Surat ke-107 al-Ma’un, artinya Barang-barang yang berguna, 7 ayat. Mengandung penjelasan tentang akhlak orang-orang yang mendustakan agama dan Akhirat, sebagai bentuk peringatan untuk orang-orang yang beriman dan celaan atas orang-orang kafir.

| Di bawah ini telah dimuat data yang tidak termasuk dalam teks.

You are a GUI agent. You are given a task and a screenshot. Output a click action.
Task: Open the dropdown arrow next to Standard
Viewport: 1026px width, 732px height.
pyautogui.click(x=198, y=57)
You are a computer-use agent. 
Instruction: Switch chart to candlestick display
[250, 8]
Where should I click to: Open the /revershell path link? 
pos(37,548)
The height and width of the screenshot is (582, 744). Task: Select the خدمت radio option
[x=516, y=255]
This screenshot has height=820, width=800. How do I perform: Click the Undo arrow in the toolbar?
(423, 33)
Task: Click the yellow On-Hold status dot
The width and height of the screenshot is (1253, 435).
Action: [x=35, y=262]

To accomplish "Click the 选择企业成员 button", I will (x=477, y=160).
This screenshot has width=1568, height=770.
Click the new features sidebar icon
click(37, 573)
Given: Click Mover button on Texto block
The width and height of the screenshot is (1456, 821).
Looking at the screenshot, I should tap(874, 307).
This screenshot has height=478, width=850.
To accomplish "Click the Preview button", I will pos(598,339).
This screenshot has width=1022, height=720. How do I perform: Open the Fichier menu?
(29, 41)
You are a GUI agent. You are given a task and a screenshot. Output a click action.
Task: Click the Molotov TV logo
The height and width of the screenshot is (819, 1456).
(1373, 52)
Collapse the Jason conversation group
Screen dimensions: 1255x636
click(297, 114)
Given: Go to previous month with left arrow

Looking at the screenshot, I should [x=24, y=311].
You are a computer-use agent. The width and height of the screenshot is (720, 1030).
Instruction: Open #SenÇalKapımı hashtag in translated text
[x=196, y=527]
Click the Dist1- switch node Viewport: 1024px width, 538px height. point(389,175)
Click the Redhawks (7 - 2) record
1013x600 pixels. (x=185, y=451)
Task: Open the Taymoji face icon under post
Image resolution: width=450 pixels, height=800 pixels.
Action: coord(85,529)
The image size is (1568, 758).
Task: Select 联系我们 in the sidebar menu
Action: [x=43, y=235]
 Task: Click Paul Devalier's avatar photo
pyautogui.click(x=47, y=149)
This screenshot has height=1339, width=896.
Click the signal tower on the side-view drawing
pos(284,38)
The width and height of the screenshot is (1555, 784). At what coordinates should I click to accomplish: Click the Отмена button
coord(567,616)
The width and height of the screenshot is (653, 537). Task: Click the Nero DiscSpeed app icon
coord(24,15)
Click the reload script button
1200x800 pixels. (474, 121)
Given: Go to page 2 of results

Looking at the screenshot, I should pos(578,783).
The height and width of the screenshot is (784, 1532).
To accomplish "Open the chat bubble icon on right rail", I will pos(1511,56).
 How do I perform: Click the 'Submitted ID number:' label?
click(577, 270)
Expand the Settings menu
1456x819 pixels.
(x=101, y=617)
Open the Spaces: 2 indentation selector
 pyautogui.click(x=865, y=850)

اَرَءَيْتَ الَّذِيْ يُكَذِّبُ بِالدِّيْنِۗ

Tafsir Ringkas Kemenag

Tahukah kamu, wahai Rasul, orang yang mendustakan agama dan mengingkari hisab serta hari pembalasan di akhirat nanti?

Tafsir Tahlili

Dalam ayat ini, Allah menghadapkan pertanyaan kepada Nabi Muhammad, “Apakah engkau mengetahui orang yang mendustakan agama dan yang dimaksud dengan orang yang mendustakan agama?” Pertanyaan ini dijawab pada ayat-ayat berikut.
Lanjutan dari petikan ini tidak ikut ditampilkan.